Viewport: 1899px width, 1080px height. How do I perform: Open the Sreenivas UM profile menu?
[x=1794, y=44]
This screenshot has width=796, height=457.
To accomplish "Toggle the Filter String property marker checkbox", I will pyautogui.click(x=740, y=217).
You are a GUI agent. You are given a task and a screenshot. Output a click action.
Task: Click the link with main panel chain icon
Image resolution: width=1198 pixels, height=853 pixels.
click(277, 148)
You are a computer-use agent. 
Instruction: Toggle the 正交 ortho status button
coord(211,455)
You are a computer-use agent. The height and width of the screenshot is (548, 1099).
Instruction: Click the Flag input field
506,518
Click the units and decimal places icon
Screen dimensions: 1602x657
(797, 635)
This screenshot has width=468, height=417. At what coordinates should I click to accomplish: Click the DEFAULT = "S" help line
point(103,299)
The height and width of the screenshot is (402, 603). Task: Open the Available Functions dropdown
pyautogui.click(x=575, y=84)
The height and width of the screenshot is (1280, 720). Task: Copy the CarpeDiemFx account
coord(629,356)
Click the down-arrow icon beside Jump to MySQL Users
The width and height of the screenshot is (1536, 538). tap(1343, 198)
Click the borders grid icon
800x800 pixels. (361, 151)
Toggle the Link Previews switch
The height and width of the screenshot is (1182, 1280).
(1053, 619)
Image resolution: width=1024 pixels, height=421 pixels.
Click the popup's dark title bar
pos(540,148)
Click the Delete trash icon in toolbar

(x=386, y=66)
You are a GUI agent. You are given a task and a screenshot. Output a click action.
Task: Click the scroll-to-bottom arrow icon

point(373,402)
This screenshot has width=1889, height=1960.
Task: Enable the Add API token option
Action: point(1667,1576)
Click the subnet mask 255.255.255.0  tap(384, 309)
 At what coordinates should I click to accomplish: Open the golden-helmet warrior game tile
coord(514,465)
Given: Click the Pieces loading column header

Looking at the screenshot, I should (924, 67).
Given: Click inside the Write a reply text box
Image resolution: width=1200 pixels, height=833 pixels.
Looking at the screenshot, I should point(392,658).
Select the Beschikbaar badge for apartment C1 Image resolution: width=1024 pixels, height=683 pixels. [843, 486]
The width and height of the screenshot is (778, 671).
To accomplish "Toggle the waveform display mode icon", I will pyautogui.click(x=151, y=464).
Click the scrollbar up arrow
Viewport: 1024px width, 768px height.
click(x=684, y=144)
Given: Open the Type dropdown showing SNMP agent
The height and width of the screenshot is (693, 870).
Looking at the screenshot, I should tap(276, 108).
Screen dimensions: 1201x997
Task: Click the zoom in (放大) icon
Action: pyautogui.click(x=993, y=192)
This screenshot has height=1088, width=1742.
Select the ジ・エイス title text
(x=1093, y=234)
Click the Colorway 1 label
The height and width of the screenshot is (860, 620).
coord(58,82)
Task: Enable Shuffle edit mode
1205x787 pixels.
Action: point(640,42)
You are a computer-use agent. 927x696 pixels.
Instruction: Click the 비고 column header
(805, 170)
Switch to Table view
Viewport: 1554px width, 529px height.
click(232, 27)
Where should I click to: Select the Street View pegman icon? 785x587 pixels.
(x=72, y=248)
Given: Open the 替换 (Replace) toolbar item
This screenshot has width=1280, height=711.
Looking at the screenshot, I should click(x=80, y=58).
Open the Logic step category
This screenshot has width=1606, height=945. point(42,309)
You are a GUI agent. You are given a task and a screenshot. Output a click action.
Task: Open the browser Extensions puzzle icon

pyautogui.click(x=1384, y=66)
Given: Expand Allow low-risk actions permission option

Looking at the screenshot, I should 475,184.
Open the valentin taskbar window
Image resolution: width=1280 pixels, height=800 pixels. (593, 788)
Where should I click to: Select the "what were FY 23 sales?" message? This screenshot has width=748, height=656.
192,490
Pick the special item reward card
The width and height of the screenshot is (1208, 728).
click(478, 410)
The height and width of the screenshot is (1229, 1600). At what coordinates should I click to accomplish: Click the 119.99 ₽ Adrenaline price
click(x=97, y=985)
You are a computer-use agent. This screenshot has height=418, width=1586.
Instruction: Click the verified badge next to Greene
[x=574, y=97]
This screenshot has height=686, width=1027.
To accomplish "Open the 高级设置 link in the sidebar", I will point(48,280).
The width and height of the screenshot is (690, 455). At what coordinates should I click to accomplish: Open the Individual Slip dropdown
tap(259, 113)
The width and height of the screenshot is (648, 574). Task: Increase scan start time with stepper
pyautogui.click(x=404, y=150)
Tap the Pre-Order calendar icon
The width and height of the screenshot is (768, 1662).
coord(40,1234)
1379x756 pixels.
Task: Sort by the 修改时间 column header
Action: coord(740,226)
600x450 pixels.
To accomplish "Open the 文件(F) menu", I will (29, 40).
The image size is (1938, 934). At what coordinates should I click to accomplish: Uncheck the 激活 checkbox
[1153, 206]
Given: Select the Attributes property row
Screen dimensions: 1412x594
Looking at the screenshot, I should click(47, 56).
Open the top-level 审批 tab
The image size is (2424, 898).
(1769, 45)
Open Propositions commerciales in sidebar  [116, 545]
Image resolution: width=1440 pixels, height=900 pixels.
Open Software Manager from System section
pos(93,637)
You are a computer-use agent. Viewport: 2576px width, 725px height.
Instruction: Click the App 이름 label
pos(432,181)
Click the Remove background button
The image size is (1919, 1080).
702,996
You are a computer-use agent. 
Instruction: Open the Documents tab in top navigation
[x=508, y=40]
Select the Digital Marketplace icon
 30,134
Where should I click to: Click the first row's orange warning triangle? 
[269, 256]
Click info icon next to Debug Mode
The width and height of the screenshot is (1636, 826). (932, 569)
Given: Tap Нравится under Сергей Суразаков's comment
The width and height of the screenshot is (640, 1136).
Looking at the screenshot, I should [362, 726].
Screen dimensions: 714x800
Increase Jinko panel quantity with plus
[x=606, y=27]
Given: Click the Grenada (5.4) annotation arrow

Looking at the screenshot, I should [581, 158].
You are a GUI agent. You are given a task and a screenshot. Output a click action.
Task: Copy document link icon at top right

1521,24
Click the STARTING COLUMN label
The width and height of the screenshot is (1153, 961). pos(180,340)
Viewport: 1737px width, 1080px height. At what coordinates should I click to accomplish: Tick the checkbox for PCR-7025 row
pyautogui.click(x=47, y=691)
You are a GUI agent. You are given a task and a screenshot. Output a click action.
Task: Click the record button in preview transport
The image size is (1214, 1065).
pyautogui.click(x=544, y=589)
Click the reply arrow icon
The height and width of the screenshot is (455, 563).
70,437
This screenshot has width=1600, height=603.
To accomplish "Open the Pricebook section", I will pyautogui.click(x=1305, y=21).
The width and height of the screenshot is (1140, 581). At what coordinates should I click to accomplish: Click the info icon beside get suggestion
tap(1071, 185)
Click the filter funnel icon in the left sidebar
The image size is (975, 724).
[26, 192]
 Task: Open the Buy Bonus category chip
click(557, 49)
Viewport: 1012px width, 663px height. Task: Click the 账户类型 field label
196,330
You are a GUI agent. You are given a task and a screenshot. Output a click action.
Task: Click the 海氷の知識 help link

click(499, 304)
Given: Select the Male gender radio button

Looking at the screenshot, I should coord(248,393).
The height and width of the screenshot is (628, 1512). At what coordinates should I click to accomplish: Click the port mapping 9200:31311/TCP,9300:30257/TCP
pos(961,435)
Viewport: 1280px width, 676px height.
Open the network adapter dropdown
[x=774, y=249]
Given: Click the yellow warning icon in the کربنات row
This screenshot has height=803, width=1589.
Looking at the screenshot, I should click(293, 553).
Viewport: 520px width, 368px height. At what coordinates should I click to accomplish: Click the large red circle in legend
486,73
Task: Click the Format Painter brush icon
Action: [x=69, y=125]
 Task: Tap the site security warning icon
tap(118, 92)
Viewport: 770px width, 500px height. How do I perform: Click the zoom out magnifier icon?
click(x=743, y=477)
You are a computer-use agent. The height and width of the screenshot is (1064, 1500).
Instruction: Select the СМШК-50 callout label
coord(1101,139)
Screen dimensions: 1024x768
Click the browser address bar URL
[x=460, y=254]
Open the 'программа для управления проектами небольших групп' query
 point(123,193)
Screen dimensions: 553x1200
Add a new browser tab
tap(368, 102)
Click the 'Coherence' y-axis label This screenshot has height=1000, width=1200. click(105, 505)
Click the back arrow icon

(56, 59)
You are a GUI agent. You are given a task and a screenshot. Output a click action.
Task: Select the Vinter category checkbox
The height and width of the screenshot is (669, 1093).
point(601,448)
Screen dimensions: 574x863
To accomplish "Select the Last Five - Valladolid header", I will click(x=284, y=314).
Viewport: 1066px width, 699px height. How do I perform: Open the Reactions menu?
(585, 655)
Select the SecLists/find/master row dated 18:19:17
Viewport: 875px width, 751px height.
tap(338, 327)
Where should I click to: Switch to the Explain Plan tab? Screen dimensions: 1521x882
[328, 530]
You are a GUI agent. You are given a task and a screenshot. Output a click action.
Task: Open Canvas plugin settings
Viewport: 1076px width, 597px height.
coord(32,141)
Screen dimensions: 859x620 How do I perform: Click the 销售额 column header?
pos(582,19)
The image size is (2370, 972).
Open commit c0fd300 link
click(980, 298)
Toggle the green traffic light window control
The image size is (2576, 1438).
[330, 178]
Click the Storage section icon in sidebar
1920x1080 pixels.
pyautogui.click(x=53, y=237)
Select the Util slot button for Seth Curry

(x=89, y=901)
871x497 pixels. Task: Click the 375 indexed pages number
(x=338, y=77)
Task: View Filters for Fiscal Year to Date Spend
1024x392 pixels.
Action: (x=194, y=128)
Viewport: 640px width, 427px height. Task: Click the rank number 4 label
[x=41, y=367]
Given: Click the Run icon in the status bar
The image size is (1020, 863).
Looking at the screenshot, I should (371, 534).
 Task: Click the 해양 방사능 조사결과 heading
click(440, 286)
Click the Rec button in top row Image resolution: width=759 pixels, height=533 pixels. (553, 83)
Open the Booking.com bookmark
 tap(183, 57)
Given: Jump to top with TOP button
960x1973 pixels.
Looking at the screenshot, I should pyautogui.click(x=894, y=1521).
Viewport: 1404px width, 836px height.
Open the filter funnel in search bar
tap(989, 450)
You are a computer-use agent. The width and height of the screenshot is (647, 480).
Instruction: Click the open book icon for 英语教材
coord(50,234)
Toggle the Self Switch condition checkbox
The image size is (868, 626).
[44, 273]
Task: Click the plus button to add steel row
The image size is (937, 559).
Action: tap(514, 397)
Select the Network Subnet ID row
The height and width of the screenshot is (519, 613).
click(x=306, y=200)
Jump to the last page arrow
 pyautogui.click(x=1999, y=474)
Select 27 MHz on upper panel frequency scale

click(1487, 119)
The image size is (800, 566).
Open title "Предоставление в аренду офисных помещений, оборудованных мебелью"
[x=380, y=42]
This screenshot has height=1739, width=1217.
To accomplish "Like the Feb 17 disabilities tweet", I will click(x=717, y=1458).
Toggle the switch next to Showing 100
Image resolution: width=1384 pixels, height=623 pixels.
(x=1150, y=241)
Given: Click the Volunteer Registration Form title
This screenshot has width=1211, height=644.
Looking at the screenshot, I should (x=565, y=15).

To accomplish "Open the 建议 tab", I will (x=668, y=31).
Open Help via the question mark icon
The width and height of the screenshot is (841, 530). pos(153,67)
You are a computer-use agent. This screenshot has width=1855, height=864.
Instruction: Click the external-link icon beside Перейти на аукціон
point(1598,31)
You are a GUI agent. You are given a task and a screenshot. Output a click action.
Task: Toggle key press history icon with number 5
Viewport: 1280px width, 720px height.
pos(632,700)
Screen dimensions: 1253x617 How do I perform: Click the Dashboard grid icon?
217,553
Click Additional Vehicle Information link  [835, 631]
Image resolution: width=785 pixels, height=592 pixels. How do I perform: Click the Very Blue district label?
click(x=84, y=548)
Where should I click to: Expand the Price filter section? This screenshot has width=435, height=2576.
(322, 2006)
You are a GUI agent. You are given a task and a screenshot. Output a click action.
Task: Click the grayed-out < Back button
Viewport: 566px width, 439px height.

> [Activity] After locating the line holding "The image size is (937, 559)." above, output exactly that line and every line after it through the line holding "Toggle the switch next to Showing 100". Include nothing else.

> [Your response]
The image size is (937, 559).
Action: tap(514, 397)
Select the Network Subnet ID row
The height and width of the screenshot is (519, 613).
click(x=306, y=200)
Jump to the last page arrow
 pyautogui.click(x=1999, y=474)
Select 27 MHz on upper panel frequency scale

click(1487, 119)
The image size is (800, 566).
Open title "Предоставление в аренду офисных помещений, оборудованных мебелью"
[x=380, y=42]
This screenshot has height=1739, width=1217.
To accomplish "Like the Feb 17 disabilities tweet", I will click(x=717, y=1458).
Toggle the switch next to Showing 100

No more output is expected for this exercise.